Collected data entries:

-*-*-

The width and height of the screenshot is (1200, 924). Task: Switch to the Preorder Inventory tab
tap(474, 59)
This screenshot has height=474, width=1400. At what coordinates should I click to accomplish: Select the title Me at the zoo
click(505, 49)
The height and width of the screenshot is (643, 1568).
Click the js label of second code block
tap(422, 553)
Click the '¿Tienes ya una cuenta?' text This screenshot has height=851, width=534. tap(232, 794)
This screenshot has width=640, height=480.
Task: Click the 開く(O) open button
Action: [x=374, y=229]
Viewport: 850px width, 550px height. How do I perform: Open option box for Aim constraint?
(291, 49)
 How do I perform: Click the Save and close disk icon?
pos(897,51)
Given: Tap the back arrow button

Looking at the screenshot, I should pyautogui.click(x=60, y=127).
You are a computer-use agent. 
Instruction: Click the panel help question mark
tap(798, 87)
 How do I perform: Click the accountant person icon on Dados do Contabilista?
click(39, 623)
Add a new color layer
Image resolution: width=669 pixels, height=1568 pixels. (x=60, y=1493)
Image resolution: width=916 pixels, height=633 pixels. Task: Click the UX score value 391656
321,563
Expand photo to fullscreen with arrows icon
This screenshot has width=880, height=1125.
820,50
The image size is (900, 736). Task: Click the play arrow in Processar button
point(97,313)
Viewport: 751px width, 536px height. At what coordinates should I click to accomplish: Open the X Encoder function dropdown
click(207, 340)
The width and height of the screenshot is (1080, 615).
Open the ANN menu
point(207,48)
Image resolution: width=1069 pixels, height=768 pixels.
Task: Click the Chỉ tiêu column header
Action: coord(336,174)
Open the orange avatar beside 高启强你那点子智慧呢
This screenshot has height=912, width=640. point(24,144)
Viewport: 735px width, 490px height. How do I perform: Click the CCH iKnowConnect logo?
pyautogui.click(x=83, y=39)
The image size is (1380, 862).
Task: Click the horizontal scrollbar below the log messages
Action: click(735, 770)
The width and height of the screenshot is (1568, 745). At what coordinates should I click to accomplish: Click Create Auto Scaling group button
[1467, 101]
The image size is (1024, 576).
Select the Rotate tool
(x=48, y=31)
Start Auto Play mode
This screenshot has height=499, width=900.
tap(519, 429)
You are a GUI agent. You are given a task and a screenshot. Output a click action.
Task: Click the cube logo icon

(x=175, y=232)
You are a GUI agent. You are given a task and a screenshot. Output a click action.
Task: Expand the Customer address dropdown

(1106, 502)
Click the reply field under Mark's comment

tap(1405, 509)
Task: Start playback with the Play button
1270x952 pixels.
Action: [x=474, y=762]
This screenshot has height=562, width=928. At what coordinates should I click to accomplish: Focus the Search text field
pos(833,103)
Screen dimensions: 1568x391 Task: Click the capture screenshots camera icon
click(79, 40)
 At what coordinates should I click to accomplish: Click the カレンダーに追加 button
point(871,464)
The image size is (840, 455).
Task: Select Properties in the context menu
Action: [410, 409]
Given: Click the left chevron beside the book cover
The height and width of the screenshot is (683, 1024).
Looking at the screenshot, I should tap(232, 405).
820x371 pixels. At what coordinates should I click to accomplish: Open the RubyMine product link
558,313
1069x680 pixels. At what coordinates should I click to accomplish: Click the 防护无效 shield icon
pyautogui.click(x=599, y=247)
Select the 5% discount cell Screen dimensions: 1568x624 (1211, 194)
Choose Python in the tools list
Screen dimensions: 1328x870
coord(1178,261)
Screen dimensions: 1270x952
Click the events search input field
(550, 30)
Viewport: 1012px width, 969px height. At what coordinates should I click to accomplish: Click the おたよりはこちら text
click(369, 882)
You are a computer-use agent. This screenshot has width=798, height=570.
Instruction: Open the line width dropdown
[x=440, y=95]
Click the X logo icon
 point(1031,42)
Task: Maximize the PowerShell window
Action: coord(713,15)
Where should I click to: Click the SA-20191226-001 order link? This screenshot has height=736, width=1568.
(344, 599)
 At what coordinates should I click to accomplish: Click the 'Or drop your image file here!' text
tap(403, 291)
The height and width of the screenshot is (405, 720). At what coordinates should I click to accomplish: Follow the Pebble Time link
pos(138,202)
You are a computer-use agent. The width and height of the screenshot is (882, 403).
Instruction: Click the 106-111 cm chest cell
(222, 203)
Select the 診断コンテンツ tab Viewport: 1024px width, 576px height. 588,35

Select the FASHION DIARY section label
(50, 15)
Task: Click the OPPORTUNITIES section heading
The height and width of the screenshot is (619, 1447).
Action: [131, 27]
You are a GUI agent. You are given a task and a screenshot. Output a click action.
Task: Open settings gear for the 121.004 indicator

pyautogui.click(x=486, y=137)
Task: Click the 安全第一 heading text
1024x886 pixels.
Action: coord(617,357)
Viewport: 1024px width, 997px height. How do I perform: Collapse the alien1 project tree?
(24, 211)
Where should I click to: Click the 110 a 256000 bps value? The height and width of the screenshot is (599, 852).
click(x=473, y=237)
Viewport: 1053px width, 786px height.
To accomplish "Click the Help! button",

-*-*-

Your goal
The full set of entries should be transcribed exactly.

Answer to this exercise
The width and height of the screenshot is (1200, 924). Task: Switch to the Preorder Inventory tab
tap(474, 59)
This screenshot has height=474, width=1400. At what coordinates should I click to accomplish: Select the title Me at the zoo
click(505, 49)
The height and width of the screenshot is (643, 1568).
Click the js label of second code block
tap(422, 553)
Click the '¿Tienes ya una cuenta?' text This screenshot has height=851, width=534. tap(232, 794)
This screenshot has width=640, height=480.
Task: Click the 開く(O) open button
Action: [x=374, y=229]
Viewport: 850px width, 550px height. How do I perform: Open option box for Aim constraint?
(291, 49)
 How do I perform: Click the Save and close disk icon?
pos(897,51)
Given: Tap the back arrow button

Looking at the screenshot, I should pyautogui.click(x=60, y=127).
You are a computer-use agent. 
Instruction: Click the panel help question mark
tap(798, 87)
 How do I perform: Click the accountant person icon on Dados do Contabilista?
click(39, 623)
Add a new color layer
Image resolution: width=669 pixels, height=1568 pixels. (x=60, y=1493)
Image resolution: width=916 pixels, height=633 pixels. Task: Click the UX score value 391656
321,563
Expand photo to fullscreen with arrows icon
This screenshot has width=880, height=1125.
820,50
The image size is (900, 736). Task: Click the play arrow in Processar button
point(97,313)
Viewport: 751px width, 536px height. At what coordinates should I click to accomplish: Open the X Encoder function dropdown
click(207, 340)
The width and height of the screenshot is (1080, 615).
Open the ANN menu
point(207,48)
Image resolution: width=1069 pixels, height=768 pixels.
Task: Click the Chỉ tiêu column header
Action: coord(336,174)
Open the orange avatar beside 高启强你那点子智慧呢
This screenshot has height=912, width=640. point(24,144)
Viewport: 735px width, 490px height. How do I perform: Click the CCH iKnowConnect logo?
pyautogui.click(x=83, y=39)
The image size is (1380, 862).
Task: Click the horizontal scrollbar below the log messages
Action: click(735, 770)
The width and height of the screenshot is (1568, 745). At what coordinates should I click to accomplish: Click Create Auto Scaling group button
[1467, 101]
The image size is (1024, 576).
Select the Rotate tool
(x=48, y=31)
Start Auto Play mode
This screenshot has height=499, width=900.
tap(519, 429)
You are a GUI agent. You are given a task and a screenshot. Output a click action.
Task: Click the cube logo icon

(x=175, y=232)
You are a GUI agent. You are given a task and a screenshot. Output a click action.
Task: Expand the Customer address dropdown

(1106, 502)
Click the reply field under Mark's comment

tap(1405, 509)
Task: Start playback with the Play button
1270x952 pixels.
Action: [x=474, y=762]
This screenshot has height=562, width=928. At what coordinates should I click to accomplish: Focus the Search text field
pos(833,103)
Screen dimensions: 1568x391 Task: Click the capture screenshots camera icon
click(79, 40)
 At what coordinates should I click to accomplish: Click the カレンダーに追加 button
point(871,464)
The image size is (840, 455).
Task: Select Properties in the context menu
Action: [410, 409]
Given: Click the left chevron beside the book cover
The height and width of the screenshot is (683, 1024).
Looking at the screenshot, I should tap(232, 405).
820x371 pixels. At what coordinates should I click to accomplish: Open the RubyMine product link
558,313
1069x680 pixels. At what coordinates should I click to accomplish: Click the 防护无效 shield icon
pyautogui.click(x=599, y=247)
Select the 5% discount cell Screen dimensions: 1568x624 (1211, 194)
Choose Python in the tools list
Screen dimensions: 1328x870
coord(1178,261)
Screen dimensions: 1270x952
Click the events search input field
(550, 30)
Viewport: 1012px width, 969px height. At what coordinates should I click to accomplish: Click the おたよりはこちら text
click(369, 882)
You are a computer-use agent. This screenshot has width=798, height=570.
Instruction: Open the line width dropdown
[x=440, y=95]
Click the X logo icon
 point(1031,42)
Task: Maximize the PowerShell window
Action: coord(713,15)
Where should I click to: Click the SA-20191226-001 order link? This screenshot has height=736, width=1568.
(344, 599)
 At what coordinates should I click to accomplish: Click the 'Or drop your image file here!' text
tap(403, 291)
The height and width of the screenshot is (405, 720). At what coordinates should I click to accomplish: Follow the Pebble Time link
pos(138,202)
You are a computer-use agent. The width and height of the screenshot is (882, 403).
Instruction: Click the 106-111 cm chest cell
(222, 203)
Select the 診断コンテンツ tab Viewport: 1024px width, 576px height. 588,35

Select the FASHION DIARY section label
(50, 15)
Task: Click the OPPORTUNITIES section heading
The height and width of the screenshot is (619, 1447).
Action: [131, 27]
You are a GUI agent. You are given a task and a screenshot. Output a click action.
Task: Open settings gear for the 121.004 indicator

pyautogui.click(x=486, y=137)
Task: Click the 安全第一 heading text
1024x886 pixels.
Action: coord(617,357)
Viewport: 1024px width, 997px height. How do I perform: Collapse the alien1 project tree?
(24, 211)
Where should I click to: Click the 110 a 256000 bps value? The height and width of the screenshot is (599, 852).
click(x=473, y=237)
Viewport: 1053px width, 786px height.
To accomplish "Click the Help! button",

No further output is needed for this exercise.